Download or read book Latent Variable Models written by John C. Loehlin and published by Psychology Press. This book was released on 2004-05-20 with total page 356 pages. Available in PDF, EPUB and Kindle. Book excerpt: This book introduces multiple-latent variable models by utilizing path diagrams to explain the underlying relationships in the models. This approach helps less mathematically inclined students grasp the underlying relationships between path analysis, factor analysis, and structural equation modeling more easily.
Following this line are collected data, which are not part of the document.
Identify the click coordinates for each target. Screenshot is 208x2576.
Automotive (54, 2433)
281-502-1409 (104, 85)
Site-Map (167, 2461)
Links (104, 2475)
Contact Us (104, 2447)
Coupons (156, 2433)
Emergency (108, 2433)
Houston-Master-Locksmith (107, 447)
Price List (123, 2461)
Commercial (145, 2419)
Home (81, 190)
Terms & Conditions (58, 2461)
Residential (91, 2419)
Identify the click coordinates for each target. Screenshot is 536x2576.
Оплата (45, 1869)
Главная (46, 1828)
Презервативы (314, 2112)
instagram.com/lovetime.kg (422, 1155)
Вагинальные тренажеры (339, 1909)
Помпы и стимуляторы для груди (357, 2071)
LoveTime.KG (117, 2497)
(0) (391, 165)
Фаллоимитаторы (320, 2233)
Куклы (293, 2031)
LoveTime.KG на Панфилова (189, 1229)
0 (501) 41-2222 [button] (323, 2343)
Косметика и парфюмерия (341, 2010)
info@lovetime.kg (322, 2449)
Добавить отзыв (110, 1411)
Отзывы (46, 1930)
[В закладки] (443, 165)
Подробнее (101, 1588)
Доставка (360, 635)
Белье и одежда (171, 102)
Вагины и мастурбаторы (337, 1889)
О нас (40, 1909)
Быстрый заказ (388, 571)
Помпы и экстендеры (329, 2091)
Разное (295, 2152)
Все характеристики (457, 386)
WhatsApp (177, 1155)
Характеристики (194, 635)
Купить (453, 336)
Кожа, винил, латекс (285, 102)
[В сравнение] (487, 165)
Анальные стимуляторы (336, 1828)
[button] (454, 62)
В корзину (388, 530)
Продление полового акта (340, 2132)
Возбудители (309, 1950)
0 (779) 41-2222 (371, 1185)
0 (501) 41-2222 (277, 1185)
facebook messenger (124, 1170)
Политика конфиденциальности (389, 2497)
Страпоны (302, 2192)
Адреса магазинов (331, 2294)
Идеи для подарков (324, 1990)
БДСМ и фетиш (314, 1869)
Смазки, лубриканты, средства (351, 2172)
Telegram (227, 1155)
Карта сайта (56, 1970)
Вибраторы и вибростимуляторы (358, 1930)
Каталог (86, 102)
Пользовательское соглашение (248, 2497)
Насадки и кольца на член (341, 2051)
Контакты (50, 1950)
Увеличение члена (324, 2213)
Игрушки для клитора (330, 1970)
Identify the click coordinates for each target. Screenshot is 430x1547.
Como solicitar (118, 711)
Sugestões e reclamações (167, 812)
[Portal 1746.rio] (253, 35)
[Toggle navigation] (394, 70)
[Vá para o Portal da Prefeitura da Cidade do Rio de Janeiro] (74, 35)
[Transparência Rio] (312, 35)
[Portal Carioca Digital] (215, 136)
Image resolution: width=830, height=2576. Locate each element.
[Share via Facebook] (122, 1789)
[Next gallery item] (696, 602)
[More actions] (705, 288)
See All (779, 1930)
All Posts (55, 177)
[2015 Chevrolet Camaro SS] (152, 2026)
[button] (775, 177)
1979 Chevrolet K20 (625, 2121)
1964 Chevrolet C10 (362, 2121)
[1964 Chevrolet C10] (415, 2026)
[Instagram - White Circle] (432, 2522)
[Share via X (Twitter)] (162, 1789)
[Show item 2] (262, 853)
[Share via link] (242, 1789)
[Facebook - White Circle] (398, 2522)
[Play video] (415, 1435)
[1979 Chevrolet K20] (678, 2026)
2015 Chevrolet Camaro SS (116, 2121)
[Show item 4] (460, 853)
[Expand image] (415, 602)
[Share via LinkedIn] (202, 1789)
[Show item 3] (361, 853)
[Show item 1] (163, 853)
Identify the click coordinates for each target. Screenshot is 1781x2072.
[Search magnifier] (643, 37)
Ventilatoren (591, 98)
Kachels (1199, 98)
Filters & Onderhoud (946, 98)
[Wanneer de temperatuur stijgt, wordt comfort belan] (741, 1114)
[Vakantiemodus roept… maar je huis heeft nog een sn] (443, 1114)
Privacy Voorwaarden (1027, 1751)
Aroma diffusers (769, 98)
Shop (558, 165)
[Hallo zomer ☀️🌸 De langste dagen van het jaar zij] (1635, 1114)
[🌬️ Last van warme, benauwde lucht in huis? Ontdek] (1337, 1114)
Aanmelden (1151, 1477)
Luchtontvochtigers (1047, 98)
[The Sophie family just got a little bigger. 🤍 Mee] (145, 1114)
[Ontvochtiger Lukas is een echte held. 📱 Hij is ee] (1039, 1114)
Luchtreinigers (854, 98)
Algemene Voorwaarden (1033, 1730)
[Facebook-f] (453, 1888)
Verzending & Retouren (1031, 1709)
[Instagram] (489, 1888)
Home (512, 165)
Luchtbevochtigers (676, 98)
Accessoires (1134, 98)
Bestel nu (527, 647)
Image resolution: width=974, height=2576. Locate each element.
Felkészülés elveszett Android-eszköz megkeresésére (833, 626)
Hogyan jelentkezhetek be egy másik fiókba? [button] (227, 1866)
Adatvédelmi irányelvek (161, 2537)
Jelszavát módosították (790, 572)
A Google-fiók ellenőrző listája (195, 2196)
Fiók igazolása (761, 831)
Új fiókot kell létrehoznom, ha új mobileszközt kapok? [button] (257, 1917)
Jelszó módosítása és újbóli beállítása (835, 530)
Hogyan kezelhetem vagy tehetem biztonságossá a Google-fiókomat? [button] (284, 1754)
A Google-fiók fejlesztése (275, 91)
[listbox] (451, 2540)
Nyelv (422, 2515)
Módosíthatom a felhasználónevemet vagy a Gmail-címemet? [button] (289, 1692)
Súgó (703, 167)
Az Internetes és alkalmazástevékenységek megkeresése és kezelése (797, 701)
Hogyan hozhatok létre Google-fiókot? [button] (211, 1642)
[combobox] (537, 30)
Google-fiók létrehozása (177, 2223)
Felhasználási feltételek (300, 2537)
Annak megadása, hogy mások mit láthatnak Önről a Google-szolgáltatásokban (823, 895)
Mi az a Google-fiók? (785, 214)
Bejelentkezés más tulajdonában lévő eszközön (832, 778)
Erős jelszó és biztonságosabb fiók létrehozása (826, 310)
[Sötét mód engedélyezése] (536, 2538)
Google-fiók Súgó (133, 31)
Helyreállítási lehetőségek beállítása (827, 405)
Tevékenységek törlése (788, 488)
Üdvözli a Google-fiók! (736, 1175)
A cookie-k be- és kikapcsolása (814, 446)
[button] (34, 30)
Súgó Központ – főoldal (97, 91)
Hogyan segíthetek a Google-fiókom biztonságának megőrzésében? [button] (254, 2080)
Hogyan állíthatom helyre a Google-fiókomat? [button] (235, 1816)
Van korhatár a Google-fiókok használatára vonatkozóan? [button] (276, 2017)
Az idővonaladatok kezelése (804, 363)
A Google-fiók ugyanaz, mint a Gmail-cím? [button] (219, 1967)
A few sections of the book make use of elementary matrix algebra. An appendix on the topic is provided for those who need a review. The author maintains an informal style so as to increase the book's accessibility. Notes at the end of each chapter provide some of the more technical details. The book is not tied to a particular computer program, but special attention is paid to LISREL, EQS, AMOS, and Mx. New in the fourth edition of Latent Variable Models: *a data CD that features the correlation and covariance matrices used in the exercises; *new sections on missing data, non-normality, mediation, factorial invariance, and automating the construction of path diagrams; and *reorganization of chapters 3-7 to enhance the flow of the book and its flexibility for teaching. Intended for advanced students and researchers in the areas of social, educational, clinical, industrial, consumer, personality, and developmental psychology, sociology, political science, and marketing, some prior familiarity with correlation and regression is helpful.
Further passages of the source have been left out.